Assigned task:
Go through the entries below line by line and tally those holding "computer"; write only the tally.

+++

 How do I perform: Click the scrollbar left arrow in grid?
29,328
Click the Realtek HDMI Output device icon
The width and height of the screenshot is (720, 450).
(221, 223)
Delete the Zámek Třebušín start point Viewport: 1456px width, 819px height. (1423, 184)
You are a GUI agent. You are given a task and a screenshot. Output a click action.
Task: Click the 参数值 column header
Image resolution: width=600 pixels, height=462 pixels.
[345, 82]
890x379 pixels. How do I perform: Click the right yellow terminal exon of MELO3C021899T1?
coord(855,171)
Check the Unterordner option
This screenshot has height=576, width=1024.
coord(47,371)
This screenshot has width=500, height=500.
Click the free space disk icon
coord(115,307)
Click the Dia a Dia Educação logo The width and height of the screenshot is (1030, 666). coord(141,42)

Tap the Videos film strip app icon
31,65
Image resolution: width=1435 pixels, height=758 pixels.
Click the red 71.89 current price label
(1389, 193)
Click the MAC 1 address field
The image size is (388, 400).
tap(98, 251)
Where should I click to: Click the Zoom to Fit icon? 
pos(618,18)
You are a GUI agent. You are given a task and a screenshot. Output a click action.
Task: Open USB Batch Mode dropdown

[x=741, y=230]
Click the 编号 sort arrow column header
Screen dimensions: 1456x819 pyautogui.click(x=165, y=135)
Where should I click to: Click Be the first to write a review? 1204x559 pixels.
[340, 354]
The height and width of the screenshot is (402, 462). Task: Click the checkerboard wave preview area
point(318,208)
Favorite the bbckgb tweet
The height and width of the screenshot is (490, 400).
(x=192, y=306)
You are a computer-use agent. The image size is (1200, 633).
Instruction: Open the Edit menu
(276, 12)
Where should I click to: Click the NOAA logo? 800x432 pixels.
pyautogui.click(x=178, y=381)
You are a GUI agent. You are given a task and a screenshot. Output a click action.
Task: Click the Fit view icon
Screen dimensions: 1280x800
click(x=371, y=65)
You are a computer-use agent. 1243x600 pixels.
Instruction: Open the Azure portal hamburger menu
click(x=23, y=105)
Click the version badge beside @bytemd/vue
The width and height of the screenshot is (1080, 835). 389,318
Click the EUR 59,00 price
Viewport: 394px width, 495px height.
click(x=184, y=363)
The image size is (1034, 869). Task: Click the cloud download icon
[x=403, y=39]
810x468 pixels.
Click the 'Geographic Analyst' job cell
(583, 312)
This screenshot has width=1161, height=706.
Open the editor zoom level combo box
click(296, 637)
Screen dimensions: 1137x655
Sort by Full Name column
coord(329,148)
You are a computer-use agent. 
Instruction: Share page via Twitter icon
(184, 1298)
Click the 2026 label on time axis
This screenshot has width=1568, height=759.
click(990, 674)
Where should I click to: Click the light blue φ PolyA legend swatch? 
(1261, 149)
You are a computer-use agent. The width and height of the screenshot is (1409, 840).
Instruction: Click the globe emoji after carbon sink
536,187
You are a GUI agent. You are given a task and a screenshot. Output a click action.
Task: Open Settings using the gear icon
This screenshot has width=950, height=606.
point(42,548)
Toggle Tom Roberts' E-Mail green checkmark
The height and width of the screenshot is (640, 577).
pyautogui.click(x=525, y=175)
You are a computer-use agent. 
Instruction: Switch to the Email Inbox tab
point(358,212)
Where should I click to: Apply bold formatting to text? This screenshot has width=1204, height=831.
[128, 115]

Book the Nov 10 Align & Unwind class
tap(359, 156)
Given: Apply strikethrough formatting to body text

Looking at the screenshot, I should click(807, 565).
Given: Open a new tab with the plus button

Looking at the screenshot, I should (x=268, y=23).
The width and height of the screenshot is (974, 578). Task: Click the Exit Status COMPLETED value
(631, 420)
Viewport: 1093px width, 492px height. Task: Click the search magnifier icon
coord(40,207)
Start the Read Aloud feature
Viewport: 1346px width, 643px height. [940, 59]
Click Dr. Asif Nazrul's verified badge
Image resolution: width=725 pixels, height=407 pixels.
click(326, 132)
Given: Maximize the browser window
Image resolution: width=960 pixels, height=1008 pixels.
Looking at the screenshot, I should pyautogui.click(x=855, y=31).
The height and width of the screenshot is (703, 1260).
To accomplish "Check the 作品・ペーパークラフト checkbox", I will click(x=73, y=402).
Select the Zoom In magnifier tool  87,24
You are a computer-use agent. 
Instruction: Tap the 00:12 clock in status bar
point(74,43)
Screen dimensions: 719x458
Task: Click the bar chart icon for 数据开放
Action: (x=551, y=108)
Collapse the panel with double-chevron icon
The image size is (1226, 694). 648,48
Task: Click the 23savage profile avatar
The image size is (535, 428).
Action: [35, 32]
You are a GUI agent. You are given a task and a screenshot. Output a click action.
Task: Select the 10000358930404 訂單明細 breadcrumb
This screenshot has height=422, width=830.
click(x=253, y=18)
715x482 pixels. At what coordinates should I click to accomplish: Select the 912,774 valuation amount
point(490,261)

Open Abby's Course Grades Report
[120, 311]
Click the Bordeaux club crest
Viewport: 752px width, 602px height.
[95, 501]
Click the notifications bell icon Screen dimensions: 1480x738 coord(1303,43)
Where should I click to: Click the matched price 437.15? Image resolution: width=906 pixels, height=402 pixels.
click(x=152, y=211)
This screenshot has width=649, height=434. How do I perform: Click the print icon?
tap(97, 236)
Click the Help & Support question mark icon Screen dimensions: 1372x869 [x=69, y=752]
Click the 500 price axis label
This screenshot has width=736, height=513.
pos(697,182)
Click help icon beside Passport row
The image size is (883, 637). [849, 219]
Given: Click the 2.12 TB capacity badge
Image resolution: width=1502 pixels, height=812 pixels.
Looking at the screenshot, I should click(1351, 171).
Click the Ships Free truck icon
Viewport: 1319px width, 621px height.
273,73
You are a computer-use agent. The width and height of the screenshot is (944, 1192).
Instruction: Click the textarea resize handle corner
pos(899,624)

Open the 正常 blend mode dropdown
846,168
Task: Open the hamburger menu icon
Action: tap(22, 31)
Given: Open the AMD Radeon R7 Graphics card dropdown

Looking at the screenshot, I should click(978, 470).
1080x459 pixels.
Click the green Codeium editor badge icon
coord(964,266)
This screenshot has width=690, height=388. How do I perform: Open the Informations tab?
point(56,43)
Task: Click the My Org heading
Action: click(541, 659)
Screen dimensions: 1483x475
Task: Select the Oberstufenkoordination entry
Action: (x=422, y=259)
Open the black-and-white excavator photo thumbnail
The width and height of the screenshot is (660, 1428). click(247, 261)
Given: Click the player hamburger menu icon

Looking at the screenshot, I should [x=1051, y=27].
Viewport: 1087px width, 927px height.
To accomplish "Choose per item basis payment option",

+++

Written response:
7